Member of the New Mexico Senate from the 32nd district
- In office January 1, 2013 – December 31, 2024
- Preceded by: Timothy Jennings
- Succeeded by: Candy Ezzell

Personal details
- Born: 1985 or 1986 (age 40–41)
- Party: Republican
- Website: cliffpirtle.com

= Cliff Pirtle =

American politician

Cliff R. Pirtle (born 1985/1986) is an American politician who served as a Republican member of the New Mexico Senate, representing district 32 from January 1, 2013 to December 31, 2024.

== Controversy ==
On March 12, 2023, Santa Fe, NM, police officers were dispatched to home that Cliff R. Pirtle rented in Santa Fe during the 2023 legislative session. Officers responded to a domestic dispute between Cliff and his wife Aysia Pirtle. The disturbance between them began when Ms. Pirtle caught her husband in bed with a New Mexico Senate employee.

==Education and career ==
Pirtle graduated from Roswell High School.

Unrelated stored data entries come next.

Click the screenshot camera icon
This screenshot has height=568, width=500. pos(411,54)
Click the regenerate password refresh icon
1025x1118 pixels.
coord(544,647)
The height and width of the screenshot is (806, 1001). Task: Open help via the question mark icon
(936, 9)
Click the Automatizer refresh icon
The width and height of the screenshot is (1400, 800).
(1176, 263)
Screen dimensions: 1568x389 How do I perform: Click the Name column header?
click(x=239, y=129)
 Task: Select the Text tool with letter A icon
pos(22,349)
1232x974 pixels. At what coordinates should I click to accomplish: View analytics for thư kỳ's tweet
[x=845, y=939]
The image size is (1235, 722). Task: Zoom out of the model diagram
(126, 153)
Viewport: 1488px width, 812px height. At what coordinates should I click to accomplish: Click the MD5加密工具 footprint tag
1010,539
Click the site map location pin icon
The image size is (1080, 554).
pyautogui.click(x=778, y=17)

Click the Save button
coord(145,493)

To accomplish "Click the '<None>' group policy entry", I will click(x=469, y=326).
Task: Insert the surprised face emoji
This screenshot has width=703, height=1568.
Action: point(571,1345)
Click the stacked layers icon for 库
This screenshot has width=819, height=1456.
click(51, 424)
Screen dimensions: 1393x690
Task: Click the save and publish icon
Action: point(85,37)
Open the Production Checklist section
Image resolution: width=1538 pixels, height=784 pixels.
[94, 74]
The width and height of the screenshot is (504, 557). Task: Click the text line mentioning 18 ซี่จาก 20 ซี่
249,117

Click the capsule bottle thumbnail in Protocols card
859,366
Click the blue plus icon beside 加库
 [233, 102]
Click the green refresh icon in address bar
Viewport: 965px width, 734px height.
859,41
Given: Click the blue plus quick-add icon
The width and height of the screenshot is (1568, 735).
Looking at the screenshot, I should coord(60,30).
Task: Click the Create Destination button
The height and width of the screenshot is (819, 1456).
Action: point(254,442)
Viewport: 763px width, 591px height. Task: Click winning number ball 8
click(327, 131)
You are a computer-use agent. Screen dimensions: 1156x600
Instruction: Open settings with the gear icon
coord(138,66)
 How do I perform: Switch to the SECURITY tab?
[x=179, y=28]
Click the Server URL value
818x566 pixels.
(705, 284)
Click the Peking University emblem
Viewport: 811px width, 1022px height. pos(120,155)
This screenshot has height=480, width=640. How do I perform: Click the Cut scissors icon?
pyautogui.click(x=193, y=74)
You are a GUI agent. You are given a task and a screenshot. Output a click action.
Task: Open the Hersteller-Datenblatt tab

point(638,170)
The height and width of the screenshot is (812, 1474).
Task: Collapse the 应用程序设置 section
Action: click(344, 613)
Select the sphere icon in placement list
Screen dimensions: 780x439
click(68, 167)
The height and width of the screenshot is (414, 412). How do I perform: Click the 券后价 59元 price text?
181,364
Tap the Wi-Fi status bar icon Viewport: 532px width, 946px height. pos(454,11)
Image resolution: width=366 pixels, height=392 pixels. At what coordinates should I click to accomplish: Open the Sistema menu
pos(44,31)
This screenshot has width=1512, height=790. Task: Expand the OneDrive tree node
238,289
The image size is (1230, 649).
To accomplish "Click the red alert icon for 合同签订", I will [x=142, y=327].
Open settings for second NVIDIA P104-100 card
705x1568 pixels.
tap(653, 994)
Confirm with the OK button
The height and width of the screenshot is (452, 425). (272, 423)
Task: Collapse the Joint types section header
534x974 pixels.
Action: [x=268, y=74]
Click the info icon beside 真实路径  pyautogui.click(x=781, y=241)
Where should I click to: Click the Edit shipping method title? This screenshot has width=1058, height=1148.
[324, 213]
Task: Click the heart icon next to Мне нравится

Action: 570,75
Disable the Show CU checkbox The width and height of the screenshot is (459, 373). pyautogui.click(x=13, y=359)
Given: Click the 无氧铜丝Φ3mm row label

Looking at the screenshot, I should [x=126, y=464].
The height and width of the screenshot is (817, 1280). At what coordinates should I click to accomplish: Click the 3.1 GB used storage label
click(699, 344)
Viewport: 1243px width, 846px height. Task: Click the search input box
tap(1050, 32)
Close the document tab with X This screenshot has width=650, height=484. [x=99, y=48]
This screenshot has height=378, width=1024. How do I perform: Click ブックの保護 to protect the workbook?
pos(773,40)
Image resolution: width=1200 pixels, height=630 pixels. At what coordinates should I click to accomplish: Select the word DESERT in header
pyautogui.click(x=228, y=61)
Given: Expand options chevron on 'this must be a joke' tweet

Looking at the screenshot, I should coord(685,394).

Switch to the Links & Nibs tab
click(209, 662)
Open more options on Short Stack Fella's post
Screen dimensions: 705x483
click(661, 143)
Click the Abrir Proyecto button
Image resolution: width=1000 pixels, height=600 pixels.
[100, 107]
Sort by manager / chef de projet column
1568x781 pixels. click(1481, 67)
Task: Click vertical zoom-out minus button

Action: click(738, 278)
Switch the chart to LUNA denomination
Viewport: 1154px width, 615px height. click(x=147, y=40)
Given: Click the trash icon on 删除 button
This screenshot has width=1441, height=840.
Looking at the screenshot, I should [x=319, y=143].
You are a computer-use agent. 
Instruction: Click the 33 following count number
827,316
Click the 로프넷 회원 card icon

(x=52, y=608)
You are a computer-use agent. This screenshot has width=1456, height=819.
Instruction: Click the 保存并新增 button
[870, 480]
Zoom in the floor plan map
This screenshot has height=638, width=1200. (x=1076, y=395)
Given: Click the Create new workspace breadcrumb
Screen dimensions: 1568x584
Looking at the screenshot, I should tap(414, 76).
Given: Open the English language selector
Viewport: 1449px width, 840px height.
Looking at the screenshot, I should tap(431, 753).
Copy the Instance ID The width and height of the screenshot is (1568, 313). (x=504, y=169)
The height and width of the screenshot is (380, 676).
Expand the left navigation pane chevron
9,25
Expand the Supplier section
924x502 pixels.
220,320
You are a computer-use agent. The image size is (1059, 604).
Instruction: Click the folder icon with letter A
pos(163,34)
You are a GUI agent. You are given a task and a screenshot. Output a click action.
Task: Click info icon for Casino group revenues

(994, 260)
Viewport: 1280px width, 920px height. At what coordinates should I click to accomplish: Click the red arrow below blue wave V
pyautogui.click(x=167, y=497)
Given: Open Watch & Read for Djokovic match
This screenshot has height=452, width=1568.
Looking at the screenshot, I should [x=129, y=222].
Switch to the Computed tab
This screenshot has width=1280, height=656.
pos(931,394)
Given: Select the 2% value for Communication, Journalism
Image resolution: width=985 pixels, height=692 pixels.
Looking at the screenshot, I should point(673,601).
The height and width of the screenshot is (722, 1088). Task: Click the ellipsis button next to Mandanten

In December 2020, in the aftermath of the 2020 presidential election, Pirtle supported an audit of the election. Pirtle claimed it was unclear whether Biden won the presidency.

==Elections==
- 2012: To challenge District 32 incumbent Democratic Senator Timothy Jennings, Pirtle ran in the June 5, 2012 Republican Primary, winning by 9 votes with 1,018 votes (50.2%) and won the November 6, 2012 General election with 5,930 votes (52.3%) against Senator Jennings, who had served in the seat since 1979.
- 2024: Pirtle chose not to seek re-election. Candy Ezzell succeeded him as the district 32 senator.